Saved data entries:
= = =
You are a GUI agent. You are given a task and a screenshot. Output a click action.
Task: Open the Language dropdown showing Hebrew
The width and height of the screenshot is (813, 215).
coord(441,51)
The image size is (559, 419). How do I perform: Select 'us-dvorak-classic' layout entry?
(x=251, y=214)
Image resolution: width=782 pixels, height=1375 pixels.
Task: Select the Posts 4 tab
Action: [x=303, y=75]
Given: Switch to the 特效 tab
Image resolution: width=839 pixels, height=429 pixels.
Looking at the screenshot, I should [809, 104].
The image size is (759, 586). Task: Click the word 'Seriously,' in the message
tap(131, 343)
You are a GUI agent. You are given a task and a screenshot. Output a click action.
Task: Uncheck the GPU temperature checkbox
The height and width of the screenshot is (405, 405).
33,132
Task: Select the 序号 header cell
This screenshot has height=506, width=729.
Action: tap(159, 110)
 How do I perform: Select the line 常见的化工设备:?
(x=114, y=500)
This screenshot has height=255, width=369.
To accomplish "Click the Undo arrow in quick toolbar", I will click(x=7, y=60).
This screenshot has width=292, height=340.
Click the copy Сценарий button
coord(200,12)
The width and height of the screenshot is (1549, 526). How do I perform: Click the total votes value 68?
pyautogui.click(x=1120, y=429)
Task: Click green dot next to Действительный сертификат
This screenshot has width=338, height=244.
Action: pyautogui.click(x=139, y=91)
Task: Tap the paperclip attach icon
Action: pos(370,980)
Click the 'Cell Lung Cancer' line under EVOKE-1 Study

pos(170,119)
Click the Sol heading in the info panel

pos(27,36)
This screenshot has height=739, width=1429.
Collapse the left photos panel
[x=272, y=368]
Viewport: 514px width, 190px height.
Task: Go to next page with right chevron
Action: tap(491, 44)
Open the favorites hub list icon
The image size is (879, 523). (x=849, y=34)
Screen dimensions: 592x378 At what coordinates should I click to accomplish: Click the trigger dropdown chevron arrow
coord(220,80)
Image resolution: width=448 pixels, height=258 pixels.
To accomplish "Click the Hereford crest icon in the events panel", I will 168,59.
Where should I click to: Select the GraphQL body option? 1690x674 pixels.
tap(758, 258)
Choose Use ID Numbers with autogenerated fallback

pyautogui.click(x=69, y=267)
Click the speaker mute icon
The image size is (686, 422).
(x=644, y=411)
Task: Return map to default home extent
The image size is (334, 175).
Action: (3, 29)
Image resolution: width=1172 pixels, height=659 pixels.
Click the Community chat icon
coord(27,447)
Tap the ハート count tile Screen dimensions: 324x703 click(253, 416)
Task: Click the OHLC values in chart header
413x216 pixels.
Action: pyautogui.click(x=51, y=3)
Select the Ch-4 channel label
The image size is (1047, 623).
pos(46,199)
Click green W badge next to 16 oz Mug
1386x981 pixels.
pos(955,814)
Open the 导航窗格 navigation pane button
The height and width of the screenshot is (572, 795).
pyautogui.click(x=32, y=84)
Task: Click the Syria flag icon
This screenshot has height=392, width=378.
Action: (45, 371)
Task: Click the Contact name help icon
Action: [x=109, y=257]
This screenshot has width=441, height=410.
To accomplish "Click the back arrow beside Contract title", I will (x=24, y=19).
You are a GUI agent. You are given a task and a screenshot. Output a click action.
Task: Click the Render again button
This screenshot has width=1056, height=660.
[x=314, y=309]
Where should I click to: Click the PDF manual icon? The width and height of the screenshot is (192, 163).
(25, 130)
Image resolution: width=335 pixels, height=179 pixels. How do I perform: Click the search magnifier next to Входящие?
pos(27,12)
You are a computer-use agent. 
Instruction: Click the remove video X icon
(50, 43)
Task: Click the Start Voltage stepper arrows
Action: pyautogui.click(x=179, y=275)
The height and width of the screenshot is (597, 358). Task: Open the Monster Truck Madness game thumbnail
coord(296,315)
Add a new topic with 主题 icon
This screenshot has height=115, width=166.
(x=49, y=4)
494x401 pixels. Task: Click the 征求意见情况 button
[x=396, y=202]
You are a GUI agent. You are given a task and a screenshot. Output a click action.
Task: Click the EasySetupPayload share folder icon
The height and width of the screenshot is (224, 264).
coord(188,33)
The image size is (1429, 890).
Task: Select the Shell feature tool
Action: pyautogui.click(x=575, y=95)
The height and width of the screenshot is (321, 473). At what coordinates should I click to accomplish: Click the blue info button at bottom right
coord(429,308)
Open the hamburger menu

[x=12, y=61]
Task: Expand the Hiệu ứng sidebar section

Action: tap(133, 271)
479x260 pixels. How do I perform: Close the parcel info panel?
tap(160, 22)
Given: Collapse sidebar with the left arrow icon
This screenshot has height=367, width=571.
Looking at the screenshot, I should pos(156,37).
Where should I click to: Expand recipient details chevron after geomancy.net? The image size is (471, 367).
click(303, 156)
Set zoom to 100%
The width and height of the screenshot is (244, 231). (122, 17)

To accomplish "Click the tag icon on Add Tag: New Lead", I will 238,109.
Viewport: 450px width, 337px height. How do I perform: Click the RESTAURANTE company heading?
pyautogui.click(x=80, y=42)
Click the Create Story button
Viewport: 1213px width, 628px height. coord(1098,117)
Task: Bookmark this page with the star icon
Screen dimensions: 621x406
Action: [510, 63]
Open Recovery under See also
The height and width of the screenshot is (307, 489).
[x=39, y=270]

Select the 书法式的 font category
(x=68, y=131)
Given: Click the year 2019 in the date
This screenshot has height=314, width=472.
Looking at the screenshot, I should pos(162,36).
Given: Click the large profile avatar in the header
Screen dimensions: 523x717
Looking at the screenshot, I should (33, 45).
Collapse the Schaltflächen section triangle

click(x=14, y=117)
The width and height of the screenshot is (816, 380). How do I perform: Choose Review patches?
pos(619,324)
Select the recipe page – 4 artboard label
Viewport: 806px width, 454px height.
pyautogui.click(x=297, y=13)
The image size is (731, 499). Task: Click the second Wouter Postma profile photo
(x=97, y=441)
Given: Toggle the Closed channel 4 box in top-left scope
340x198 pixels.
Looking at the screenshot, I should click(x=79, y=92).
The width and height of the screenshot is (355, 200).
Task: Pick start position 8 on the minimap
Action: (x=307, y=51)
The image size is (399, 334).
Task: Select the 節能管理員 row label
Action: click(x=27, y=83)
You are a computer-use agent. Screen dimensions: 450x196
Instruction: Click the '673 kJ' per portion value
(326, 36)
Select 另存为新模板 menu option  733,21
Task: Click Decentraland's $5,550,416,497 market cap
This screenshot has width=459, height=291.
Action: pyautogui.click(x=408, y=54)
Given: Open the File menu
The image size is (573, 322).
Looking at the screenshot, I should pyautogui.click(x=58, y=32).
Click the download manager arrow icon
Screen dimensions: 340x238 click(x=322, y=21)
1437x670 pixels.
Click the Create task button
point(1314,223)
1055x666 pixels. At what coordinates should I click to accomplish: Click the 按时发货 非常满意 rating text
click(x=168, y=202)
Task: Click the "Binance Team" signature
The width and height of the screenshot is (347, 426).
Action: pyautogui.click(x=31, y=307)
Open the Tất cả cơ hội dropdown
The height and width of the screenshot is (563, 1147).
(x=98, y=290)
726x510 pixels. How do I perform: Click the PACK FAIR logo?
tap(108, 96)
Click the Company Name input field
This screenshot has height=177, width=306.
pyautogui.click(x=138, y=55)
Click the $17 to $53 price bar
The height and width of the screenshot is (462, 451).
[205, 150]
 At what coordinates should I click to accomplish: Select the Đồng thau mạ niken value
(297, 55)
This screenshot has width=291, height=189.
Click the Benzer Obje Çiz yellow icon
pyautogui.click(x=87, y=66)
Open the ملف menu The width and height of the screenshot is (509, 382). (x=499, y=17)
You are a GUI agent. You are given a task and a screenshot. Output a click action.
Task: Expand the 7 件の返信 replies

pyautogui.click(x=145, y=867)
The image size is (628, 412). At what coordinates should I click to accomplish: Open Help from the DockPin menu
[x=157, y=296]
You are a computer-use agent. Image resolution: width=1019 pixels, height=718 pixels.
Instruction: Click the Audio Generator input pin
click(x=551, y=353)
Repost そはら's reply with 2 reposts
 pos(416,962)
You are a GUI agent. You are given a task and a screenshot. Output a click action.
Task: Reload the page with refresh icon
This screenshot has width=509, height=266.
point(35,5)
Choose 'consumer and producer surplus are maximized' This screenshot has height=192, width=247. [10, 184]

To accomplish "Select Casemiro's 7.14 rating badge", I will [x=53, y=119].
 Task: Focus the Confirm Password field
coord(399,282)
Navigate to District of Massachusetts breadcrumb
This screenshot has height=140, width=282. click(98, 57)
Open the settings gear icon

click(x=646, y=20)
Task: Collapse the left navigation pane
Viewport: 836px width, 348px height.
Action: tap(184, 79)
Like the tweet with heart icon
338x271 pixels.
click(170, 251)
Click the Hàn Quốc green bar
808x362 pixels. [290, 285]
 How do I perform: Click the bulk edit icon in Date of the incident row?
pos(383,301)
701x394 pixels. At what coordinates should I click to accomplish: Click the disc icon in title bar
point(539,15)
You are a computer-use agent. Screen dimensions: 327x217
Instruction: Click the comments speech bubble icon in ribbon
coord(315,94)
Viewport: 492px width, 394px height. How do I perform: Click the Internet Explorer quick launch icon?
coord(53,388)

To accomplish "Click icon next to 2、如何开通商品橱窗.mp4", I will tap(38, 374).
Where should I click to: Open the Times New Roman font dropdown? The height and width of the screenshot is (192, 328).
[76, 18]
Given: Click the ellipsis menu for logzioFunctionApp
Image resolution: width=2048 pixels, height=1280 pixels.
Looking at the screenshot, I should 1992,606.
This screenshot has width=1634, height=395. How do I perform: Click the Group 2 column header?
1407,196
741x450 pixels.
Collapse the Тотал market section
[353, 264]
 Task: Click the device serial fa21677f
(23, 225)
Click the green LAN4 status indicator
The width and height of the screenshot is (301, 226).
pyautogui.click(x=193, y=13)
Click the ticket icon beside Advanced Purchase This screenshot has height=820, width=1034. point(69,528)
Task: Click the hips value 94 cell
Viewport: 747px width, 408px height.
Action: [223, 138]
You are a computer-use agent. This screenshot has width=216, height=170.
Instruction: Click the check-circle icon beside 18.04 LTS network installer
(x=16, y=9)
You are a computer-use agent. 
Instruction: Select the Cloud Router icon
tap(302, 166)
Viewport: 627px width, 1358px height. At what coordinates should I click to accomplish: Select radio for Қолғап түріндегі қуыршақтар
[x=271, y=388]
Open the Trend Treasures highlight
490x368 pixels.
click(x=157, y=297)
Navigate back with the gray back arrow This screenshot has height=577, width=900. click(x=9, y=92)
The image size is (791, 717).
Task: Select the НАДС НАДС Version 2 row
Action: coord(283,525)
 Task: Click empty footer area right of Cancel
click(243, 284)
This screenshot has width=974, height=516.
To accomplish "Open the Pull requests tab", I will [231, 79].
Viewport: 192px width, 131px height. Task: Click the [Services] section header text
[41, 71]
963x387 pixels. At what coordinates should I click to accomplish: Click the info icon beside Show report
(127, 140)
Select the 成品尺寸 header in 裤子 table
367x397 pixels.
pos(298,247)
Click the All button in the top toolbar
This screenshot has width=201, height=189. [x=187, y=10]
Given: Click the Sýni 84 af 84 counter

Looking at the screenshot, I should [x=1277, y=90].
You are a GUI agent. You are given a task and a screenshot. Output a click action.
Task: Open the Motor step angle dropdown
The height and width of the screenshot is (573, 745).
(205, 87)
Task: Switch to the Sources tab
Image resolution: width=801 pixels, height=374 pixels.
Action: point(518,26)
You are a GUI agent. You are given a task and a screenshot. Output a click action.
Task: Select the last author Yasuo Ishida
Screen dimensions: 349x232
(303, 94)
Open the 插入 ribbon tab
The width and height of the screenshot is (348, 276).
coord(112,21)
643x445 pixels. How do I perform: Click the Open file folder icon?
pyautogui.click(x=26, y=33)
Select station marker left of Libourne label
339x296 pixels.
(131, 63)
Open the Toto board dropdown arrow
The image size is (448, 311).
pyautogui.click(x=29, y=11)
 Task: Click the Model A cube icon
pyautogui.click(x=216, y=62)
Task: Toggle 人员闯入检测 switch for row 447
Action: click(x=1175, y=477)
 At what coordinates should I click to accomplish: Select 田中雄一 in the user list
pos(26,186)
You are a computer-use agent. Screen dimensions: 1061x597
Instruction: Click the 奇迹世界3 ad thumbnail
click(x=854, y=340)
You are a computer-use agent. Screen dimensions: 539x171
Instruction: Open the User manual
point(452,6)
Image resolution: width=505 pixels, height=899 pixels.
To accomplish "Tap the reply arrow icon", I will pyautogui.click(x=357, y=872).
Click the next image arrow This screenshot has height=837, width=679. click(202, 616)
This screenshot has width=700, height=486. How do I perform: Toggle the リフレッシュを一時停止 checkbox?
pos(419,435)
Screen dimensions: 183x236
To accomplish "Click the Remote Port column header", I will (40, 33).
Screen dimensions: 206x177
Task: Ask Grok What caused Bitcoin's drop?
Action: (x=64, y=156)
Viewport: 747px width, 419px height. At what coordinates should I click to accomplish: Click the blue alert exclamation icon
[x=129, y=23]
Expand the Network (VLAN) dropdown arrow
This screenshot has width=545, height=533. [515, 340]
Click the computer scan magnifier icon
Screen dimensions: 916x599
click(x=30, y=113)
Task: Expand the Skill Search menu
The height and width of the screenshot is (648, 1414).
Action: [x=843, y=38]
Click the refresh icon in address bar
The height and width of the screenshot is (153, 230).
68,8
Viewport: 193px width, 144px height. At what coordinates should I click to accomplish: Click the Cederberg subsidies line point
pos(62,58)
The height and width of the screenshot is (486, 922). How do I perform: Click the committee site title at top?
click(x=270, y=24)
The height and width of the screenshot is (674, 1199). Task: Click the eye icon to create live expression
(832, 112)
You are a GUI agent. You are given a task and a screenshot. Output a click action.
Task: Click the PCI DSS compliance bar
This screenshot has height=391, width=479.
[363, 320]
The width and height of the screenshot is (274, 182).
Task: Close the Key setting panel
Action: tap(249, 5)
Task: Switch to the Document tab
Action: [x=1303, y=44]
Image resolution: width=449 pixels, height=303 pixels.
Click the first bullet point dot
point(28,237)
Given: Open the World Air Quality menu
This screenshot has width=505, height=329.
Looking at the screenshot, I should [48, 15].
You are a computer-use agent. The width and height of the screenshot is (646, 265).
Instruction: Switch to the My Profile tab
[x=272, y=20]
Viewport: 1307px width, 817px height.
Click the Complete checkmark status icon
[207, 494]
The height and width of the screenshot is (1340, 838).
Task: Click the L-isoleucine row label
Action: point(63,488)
= = =
From the data above, reproduce word for word the lines running from the line with "Given: Click the Sýni 84 af 84 counter" to the line with "Task: Switch to the Sources tab", ends included.

Given: Click the Sýni 84 af 84 counter

Looking at the screenshot, I should [x=1277, y=90].
You are a GUI agent. You are given a task and a screenshot. Output a click action.
Task: Open the Motor step angle dropdown
The height and width of the screenshot is (573, 745).
(205, 87)
Task: Switch to the Sources tab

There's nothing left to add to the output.